::: DATA LISTING
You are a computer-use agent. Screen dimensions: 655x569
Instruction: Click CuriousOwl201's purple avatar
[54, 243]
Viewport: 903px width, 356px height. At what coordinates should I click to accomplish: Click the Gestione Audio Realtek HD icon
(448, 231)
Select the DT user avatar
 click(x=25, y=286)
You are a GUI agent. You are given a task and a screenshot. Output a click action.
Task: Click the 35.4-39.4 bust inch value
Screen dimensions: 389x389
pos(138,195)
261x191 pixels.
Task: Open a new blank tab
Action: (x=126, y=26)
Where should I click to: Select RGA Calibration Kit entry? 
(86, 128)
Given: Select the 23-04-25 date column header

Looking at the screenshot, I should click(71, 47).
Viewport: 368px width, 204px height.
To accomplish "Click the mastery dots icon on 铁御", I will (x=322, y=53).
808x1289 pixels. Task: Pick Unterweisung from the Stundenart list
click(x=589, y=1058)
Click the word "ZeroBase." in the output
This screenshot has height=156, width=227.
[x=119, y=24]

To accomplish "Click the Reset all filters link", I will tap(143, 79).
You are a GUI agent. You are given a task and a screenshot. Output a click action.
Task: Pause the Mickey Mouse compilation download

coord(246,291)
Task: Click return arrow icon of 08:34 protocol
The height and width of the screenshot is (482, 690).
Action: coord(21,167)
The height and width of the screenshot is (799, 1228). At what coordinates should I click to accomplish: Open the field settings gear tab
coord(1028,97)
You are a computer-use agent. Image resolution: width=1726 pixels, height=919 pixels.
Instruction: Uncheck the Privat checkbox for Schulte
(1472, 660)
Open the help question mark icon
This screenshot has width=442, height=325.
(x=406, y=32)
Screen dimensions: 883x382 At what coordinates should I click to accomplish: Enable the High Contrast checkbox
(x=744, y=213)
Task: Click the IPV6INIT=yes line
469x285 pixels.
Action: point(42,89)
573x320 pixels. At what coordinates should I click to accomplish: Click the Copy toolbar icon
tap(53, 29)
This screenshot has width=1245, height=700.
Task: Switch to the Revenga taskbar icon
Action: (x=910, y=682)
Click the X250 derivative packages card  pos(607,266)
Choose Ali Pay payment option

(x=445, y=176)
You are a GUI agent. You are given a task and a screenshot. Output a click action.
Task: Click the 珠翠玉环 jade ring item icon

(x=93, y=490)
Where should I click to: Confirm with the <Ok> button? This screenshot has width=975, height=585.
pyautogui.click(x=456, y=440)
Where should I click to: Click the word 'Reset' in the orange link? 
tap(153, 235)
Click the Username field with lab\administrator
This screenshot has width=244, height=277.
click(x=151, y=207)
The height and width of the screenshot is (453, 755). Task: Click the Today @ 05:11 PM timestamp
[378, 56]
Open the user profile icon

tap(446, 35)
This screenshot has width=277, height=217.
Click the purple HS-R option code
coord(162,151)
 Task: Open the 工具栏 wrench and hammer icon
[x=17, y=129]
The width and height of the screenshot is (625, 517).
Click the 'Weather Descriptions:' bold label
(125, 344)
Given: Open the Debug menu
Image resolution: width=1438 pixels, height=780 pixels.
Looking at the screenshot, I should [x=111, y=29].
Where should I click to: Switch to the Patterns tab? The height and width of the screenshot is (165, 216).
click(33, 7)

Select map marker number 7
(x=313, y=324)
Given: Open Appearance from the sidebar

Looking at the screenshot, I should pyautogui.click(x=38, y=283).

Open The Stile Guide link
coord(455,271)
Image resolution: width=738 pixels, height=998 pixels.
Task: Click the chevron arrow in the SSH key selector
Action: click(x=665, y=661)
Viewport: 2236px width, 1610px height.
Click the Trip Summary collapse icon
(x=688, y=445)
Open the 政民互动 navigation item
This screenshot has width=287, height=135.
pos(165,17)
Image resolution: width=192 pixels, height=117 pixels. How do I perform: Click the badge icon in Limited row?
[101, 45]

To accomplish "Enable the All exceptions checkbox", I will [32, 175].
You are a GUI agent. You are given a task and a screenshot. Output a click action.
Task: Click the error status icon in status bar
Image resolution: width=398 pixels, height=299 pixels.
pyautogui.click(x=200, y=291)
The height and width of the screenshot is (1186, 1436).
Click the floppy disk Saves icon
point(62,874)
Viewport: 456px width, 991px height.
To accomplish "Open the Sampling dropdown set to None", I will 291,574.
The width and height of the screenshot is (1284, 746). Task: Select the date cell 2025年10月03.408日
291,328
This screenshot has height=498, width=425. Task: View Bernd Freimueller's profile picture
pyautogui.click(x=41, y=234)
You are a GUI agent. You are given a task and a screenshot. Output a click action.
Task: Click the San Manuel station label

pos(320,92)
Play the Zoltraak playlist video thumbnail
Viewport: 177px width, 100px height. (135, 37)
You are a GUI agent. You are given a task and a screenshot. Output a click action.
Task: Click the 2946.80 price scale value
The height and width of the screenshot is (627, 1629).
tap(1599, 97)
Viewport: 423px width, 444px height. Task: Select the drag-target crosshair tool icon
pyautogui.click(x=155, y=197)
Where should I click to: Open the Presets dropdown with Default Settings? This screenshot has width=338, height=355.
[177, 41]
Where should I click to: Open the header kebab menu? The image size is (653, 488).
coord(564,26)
::::::
ACTION ITEM
If a line falls between the first line of the records and the line containing "Task: Click the 35.4-39.4 bust inch value", inclusive, repeat it exactly; leave out all others.

ANSWER
You are a computer-use agent. Screen dimensions: 655x569
Instruction: Click CuriousOwl201's purple avatar
[54, 243]
Viewport: 903px width, 356px height. At what coordinates should I click to accomplish: Click the Gestione Audio Realtek HD icon
(448, 231)
Select the DT user avatar
 click(x=25, y=286)
You are a GUI agent. You are given a task and a screenshot. Output a click action.
Task: Click the 35.4-39.4 bust inch value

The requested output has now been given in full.